• _TEXT SEGMENT_
╭──

Through your introduction to this video, it is quite obvious that you are biased. For starters, to call Indigo Park the LEAST original mascot horror game ever made is a big claim to make. Like, seriously, out of ALL the games out there, Indigo Park is? While, yes, the concept of finding out what happened to an abandoned children's establishment isn't original, it has a unique twist to it. We have Rambley to accompany us through out the park. It actually FEELS like a place that could exist in real life. It's also obvious Geese is a fan of mascot horror and got inspired from Five Nights at Freddy's and Poppy Playtime.
Also to compare Indigo Park to Garten of Banban is literally insane to me. You are comparing the dedicated, passion, and willingly to learn with Indigo with GARTEN OF BANBAN? The POSTER child of what NOT to do with mascot horror? Also, Theft King through out the entire video compares Indigo Park to Poppy Playtime, specifically chapter 3. When Indigo Park was in production BEFORE chapter 3 came out.
Before the recent Rambley plush, Indigo Park was for free and the money came of Geese's own pocket to fund this game. To say this a "cash grab" is very dismissing the hard work and passion Geese and the Indigo Park team put into the game.
"The game begins with a really slick cinematic depicting the establishment of Indigo Park. Alongside it's founder, Isaac Indigo. Isaac Indigo?! Hold on. That's not a name that humans have. This guy's definitely a space alien. I'm calling that now"
While the last part is definitely a joke on his end, there's a lot of reasons to explain why Indigo is Isaac's last name. For one, Indigo is a REAL last name. It's just uncommon. Second, there is thing called suspension of disbelief. It is when something fantastical happens that can't happen in real life, but you suspend your disbelief because it is a work of fiction. If you can suspend your disbelief to a murderous lion and parrot, I'm pretty sure you can suspend your disbelief to this old guy's name being Indigo. And third, there is such a thing called legally changing your name. Besides, why is this even here? This is just a nitpick.
"As the game begins we find the park's main gates sealed. And upon heading into the service station next door, we encounter Rambley. The single best part of Indigo Park. Rambley is an AI, raccoon mascot that serves as our guide. Appearing on countless, conveniently placed televisions through out the game. He's fantastic. His dialogue is well written, his voice actor is great and his animation is expressive and charming. He's the single best part of the game, but, Rambley is a crutch that Indigo Park leans far too heavily on. Though, we'll get there later."

╰──

• _SUPPLIED INFORMATION_
╭──

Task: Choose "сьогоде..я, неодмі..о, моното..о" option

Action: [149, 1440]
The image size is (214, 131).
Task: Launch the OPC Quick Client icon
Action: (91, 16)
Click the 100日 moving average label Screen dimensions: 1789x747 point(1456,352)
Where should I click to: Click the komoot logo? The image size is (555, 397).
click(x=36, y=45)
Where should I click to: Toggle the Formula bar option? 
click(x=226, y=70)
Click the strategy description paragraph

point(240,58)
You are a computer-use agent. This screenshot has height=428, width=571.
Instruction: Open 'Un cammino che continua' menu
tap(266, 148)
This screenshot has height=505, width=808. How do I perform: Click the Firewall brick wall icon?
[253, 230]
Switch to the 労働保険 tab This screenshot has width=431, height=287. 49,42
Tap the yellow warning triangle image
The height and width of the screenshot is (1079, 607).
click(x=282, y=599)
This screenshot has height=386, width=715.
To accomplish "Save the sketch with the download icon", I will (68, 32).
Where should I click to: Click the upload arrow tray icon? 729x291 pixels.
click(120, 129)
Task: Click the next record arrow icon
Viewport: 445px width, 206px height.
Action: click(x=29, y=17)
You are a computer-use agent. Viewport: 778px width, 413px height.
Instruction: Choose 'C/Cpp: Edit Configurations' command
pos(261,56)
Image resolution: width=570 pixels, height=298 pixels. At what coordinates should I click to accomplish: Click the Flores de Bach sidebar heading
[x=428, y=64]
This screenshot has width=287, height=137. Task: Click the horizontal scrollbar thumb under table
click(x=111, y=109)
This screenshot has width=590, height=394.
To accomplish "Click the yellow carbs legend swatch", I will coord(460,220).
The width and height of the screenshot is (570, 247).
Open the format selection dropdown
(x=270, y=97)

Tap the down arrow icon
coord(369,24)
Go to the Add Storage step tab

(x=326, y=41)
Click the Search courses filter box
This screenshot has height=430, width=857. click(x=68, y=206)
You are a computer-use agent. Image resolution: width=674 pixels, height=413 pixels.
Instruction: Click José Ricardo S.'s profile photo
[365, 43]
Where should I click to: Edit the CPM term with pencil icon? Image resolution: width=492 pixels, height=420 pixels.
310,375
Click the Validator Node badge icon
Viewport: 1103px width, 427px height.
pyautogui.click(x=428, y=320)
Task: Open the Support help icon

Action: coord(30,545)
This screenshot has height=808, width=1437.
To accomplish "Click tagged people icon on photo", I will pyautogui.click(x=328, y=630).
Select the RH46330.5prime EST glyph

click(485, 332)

╰──

• _WHAT YOU NEED TO DO_
- A) From the rebuttal of the Indigo Park review, list every game other than Indigo Park that it mentions by name.
- B) Carry on the rebuttal of the Indigo Park review from the point where the text stops.

• _ANSWERS TO THE EXERCISES_
- A)
Five Nights at Freddy's
Poppy Playtime
Garten of Banban

- B)
While he does say he'll get to it later, I would like to still address this point right now. Rambley is a core part of the game. Rambley is the second protagonist, and is obviously going to be very important to the plot. He's going to be accompanying us through out however many chapters there are. Chapter 1, like many introductions, are we are getting to know the characters. Rambley is in a big chunk of chapter 1 is because besides, Ed, he's our secondary protagonist, and knows the in's-and-out's of the park, and knows crucial information. This will be expanded more when Theft King gets to this part. Rambley isn't a "crutch". The game is literally setting up the characters and scene. Like, y'know, how many first chapters do.
"And enter the doors to the park and enter the Critter Corner, where we're given a Fazwatch from FNAF: Security Breach. It's useless. It's just a plot device to justify why some doors don't open until they need to."
Theft King, have you ever been to an amusement park before? Many amusement parks have bands on to indicate you are someone entering, and not sneaking in. If you did an ounce of research, the Critter Cuff is a reference to Disney's Magic Bands. Do you only get your information from indie mascot horror? Do you not think stuff like this doesn't exist in real life? While, yes it can be a reason why some doors won't open. But you clearly weren't even paying attention to the own game you are playing.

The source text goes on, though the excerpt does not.